I do think this is a bit of a cop out. Every country that has proclaimed itself communist (whether through opportunist or ideological reasons) has ultimately tilted towards tyranny.

This is a fact that can't and shouldn't be omitted when discussing communism's merits as an ideology.
 

Slothrop

Tight but Polite
Oh yeah, that's the other question that always bothers me about free marketism - do you just have to ignore external costs?

The environmental part of this doesn't neccessarily just mean stuff like global warming, either - it could be not chucking toxic chemicals into the water supply because it's cheaper than getting rid of them properly...
 

Mr. Tea

Let's Talk About Ceps
I do think this is a bit of a cop out. Every country that has proclaimed itself communist (whether through opportunist or ideological reasons) has ultimately tilted towards tyranny.

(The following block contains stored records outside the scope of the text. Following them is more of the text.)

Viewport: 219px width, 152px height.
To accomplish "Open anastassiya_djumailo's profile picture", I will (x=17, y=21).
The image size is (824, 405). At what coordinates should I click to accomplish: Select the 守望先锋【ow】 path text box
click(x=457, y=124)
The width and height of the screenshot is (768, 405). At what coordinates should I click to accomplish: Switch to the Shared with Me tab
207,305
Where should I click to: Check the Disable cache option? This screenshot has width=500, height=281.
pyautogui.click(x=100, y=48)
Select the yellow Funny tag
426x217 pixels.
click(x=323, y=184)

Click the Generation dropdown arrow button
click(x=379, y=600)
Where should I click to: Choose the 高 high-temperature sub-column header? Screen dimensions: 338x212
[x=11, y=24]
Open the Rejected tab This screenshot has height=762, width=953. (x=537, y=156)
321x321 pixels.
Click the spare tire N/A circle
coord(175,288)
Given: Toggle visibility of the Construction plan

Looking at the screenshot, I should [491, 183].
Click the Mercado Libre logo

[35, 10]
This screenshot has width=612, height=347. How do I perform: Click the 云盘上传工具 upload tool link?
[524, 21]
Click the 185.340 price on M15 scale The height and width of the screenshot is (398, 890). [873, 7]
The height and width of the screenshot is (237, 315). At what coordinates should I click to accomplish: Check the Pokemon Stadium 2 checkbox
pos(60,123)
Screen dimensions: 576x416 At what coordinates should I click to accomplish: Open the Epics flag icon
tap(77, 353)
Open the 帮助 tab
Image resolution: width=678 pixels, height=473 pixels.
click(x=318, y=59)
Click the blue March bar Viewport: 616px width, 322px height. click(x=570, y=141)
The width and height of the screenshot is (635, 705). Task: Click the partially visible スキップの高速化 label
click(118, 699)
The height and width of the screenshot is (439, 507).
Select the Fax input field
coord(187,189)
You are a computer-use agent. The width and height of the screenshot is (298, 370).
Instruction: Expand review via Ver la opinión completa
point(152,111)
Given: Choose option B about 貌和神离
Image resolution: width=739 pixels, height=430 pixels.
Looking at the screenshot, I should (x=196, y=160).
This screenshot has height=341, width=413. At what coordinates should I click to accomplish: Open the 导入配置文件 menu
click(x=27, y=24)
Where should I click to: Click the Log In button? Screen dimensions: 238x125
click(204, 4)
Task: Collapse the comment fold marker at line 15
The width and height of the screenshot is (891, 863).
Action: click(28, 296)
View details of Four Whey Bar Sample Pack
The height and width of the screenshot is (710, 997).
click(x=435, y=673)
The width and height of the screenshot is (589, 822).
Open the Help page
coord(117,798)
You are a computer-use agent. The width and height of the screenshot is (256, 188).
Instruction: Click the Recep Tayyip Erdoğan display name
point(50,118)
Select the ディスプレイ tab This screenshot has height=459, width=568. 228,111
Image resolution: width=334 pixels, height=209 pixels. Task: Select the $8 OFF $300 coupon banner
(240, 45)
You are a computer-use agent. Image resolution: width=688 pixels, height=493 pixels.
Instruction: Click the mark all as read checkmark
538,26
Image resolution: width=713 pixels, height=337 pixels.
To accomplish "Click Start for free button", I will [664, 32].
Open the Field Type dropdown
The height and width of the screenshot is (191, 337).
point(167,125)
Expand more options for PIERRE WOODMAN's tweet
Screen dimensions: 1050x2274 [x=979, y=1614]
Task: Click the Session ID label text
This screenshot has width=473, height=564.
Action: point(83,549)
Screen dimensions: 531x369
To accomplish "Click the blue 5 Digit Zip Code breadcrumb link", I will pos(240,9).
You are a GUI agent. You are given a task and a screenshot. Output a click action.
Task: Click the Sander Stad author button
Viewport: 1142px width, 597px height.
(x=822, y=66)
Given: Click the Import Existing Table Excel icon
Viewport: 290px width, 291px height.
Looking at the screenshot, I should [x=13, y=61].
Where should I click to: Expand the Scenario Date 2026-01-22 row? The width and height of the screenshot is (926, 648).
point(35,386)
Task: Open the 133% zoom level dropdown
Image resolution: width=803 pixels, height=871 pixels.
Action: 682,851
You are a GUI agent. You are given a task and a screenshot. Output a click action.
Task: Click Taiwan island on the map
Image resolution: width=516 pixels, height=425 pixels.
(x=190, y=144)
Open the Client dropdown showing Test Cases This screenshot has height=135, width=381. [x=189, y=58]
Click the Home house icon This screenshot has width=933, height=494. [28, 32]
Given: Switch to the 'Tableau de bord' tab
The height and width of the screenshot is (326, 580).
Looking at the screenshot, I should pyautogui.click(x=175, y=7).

This is a fact that can't and shouldn't be omitted when discussing communism's merits as an ideology.

Hear, hear. This is the cop-out to end all cop-outs as far as ideological arguments go.
 

john eden

male pale and stale
I do think this is a bit of a cop out. Every country that has proclaimed itself communist (whether through opportunist or ideological reasons) has ultimately tilted towards tyranny.

This is a fact that can't and shouldn't be omitted when discussing communism's merits as an ideology.

I agree.

But it is also important to note that there were and are critics of communism on the left as well as the right.

To turn things on their heads - as far as I know a proper free market system has never existed either.

So at the end of the day me and Vimothy are both starry eyed idealists, putting our faith in a better future.